● **Text excerpt**
========================================================================

The BVB tram fleet is well staggered age-wise, which means that the greater part will never need to be replaced all at once. Nevertheless, the most modern vehicles are, of course, extremely popular with the passengers. The most modern vehicles are the Combinos, which are distinguished by a 100% share of low-floor access entrances and single-level aisles from front to back. Their introduction in 2001 was, unfortunately, overshadowed by damage to the vehicle bodies, which resulted in the overhauling of the entire Combino fleet (28 vehicles). This overhaul will be completed in December 2008. In the meantime, passengers have again declared the overhauled Combinos to be their favourite vehicle.

Modern and environmentally- friendly buses

Part of the bus fleet was recently up for replacement, among them the last trolley buses. While it is true that trolley buses have large popularity, the trolley concept was never able to really gain acceptance in Basel. Basel has always been a tram city and has harvested praise for this from all of Europe.

With the latest acquisition of 30 biogas buses, the BVB will contribute to the reduction of the expulsion of CO2 gas. The buses are very environmentally-friendly since their exhaust pollution standards are far below the values of the strict EEV-norms of the EU. With these buses, the BVB is once more playing a leading role by using environmentally-friendly buses, as they have for years, with the consistent use of particle filters.

Innovations in buildings

Basel’s oldest tram depot urgently needs to be refurbished and renovated. The renovation and refurbishment will commence in the autumn of 2008 and is expected to be completed within two years. After completion of the renovation and refurbishment, the BVB will have a modern, efficient and environmentally-friendly depot at its disposal.

The new operational concept enables those trams that used to be shunted outside, to drive into and through the building. In addition to greater efficiency, this also means less noise for the residents. The new roof will be a real eye-catcher since it will be Basel’s largest roof planted with grass. The rain water will be collected and used to wash the vehicles.

Model and strategy

The BVB became an institution under public law in 2006, having before been a part of public administration. The purpose of the process of independence was to become a market-oriented enterprise in the service sector. In order to reach this objective, a five-year strategy with a corresponding model was established. All of the employees will be familiarised with the model in 2008, in order for them to realise the values in their daily work. Only in this way can the BVB reach its objective as an enterprise.

========================================================================

● **Objective 1**
Repeat the part of the Basel transit passage from "Modern and environmentally- friendly" to "of particle filters." word for word.

========================================================================

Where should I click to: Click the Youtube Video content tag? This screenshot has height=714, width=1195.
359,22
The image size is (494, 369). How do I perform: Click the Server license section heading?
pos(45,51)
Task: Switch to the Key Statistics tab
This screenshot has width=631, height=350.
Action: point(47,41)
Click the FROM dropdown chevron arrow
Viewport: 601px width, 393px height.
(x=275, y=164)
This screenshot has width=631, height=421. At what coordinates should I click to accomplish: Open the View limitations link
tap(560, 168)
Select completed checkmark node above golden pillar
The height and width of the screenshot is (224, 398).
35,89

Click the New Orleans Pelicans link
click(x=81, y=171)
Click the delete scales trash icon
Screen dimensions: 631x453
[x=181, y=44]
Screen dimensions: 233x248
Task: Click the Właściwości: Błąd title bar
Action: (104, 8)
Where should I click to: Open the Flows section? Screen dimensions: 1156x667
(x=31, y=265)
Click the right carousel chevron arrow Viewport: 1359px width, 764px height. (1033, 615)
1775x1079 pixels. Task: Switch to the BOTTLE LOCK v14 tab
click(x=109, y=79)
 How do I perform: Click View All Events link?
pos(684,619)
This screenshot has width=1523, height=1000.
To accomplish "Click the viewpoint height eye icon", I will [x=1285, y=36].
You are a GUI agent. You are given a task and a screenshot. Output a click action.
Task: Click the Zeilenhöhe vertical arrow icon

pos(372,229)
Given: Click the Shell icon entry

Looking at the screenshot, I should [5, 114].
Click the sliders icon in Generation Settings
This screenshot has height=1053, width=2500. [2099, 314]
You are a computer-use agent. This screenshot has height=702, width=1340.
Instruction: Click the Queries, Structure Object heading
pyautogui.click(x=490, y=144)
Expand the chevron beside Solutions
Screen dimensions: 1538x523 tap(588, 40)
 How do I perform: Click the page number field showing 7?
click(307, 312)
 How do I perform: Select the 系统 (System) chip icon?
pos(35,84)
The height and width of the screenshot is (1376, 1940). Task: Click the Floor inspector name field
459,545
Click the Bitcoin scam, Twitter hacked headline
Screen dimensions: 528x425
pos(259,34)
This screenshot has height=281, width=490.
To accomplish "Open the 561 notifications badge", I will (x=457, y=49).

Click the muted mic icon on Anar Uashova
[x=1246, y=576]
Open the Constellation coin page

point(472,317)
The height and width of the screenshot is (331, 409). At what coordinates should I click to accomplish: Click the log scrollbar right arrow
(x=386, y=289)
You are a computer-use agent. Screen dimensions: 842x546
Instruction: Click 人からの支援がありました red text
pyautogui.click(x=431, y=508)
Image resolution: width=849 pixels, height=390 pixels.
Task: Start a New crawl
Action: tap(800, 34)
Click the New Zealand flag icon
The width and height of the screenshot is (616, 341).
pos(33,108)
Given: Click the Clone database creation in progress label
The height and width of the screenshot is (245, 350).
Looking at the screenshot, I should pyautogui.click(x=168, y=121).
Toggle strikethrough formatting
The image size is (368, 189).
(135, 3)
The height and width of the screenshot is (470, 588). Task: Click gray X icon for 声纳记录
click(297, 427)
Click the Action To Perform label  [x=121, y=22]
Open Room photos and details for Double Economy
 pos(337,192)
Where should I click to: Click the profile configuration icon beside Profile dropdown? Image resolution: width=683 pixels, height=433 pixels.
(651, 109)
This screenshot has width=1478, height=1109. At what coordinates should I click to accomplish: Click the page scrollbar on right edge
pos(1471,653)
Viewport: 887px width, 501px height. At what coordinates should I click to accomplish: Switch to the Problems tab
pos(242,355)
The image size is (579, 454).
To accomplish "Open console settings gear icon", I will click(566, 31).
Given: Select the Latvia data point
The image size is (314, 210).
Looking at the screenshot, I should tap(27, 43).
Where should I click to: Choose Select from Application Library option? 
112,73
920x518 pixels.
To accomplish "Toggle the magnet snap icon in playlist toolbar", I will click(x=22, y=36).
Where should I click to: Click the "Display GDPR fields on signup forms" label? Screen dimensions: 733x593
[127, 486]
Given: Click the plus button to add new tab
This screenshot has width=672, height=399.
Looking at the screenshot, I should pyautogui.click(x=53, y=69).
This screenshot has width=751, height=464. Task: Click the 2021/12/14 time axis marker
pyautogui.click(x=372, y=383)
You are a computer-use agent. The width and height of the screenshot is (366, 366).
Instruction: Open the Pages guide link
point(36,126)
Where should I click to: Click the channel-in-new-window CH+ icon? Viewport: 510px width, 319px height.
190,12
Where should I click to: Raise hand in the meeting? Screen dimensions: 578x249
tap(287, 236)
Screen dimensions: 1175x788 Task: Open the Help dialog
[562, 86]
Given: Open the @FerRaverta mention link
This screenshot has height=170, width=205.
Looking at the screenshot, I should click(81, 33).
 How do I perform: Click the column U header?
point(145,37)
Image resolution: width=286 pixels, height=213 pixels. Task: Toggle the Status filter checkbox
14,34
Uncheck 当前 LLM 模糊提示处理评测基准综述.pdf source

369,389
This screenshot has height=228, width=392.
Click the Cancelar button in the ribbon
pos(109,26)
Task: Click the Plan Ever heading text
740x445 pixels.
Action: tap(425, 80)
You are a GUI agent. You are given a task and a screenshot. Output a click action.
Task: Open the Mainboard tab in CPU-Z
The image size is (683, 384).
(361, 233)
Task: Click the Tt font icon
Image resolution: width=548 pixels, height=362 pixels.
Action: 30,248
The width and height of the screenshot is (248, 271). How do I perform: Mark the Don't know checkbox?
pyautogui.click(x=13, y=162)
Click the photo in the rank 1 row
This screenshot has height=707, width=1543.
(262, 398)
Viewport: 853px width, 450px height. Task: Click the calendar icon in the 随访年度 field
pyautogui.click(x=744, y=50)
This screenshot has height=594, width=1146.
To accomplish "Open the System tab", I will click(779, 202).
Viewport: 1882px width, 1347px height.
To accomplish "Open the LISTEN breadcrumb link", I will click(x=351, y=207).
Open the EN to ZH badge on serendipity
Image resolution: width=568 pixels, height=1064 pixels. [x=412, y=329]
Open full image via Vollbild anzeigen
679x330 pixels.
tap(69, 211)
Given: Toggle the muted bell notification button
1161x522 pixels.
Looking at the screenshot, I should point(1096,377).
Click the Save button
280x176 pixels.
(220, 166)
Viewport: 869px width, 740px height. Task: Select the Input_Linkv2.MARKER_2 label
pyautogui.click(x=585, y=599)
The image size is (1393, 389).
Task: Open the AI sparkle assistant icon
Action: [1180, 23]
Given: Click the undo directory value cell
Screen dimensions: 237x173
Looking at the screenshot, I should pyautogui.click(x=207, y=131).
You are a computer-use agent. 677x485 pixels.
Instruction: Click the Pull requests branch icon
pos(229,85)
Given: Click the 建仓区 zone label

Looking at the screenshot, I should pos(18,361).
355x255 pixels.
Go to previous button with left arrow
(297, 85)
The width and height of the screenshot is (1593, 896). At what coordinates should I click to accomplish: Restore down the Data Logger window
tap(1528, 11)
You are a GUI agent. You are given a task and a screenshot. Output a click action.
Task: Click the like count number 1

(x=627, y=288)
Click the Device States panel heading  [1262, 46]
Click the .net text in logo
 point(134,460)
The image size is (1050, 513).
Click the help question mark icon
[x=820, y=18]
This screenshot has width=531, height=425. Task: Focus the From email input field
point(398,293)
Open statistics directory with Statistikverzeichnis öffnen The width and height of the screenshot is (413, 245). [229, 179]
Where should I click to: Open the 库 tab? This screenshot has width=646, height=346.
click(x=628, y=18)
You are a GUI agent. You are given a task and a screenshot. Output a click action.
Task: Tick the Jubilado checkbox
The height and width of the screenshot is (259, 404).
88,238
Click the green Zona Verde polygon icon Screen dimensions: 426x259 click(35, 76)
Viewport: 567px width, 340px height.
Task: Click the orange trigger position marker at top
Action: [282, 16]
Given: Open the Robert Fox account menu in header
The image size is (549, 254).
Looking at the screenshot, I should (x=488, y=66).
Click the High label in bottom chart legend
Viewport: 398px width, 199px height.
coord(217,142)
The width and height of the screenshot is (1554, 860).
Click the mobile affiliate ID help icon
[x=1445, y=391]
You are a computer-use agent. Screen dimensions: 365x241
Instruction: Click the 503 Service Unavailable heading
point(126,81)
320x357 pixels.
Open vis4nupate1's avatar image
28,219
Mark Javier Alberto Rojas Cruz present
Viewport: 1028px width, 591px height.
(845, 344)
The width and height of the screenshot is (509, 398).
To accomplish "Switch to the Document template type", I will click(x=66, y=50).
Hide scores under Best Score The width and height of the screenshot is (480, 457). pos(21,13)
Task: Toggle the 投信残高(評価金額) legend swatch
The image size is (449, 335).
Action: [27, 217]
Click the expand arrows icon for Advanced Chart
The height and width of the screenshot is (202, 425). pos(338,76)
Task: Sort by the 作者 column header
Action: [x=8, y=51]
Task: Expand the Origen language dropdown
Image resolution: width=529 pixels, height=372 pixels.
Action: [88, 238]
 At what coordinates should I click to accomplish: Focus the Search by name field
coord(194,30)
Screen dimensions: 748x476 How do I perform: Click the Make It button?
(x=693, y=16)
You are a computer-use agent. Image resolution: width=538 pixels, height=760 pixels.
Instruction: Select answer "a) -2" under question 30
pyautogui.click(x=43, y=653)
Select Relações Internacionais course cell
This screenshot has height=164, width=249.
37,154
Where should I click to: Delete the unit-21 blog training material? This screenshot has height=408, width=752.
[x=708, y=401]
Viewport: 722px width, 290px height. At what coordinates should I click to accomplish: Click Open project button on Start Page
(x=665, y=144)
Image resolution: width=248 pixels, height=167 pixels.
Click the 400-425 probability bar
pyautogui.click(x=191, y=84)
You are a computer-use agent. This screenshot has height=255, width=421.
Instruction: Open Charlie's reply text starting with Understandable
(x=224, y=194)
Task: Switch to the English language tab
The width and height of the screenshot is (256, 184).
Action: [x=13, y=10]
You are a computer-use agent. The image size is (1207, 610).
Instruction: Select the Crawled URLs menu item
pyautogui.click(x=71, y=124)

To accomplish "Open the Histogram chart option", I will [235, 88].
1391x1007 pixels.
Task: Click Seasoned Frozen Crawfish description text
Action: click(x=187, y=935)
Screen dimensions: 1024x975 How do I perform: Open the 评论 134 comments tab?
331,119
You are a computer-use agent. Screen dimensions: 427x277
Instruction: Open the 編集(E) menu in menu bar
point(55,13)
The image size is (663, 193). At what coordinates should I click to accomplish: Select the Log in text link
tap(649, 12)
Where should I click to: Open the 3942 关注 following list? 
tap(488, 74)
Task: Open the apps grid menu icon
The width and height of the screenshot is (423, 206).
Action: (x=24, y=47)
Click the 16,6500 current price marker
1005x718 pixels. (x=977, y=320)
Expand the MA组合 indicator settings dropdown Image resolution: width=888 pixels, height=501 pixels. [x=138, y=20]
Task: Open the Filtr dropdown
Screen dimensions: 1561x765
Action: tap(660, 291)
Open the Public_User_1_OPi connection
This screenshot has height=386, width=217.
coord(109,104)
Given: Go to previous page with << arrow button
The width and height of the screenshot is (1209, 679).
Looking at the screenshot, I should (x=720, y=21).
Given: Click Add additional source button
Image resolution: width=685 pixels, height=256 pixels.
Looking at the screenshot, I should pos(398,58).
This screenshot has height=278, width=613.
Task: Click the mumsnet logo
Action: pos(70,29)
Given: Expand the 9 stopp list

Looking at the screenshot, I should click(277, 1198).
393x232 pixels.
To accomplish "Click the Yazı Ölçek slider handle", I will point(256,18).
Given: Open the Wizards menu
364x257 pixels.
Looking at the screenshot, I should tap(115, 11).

========================================================================

● **Objective 2**
Rewrite the entries from the first line through the line with "Action: point(47,41)", putting "snapshot" in place of "screenshot" and keeping everything else the same.

● **Full solution 1**
Modern and environmentally- friendly buses

Part of the bus fleet was recently up for replacement, among them the last trolley buses. While it is true that trolley buses have large popularity, the trolley concept was never able to really gain acceptance in Basel. Basel has always been a tram city and has harvested praise for this from all of Europe.

With the latest acquisition of 30 biogas buses, the BVB will contribute to the reduction of the expulsion of CO2 gas. The buses are very environmentally-friendly since their exhaust pollution standards are far below the values of the strict EEV-norms of the EU. With these buses, the BVB is once more playing a leading role by using environmentally-friendly buses, as they have for years, with the consistent use of particle filters.

● **Full solution 2**
Where should I click to: Click the Youtube Video content tag? This snapshot has height=714, width=1195.
359,22
The image size is (494, 369). How do I perform: Click the Server license section heading?
pos(45,51)
Task: Switch to the Key Statistics tab
This snapshot has width=631, height=350.
Action: point(47,41)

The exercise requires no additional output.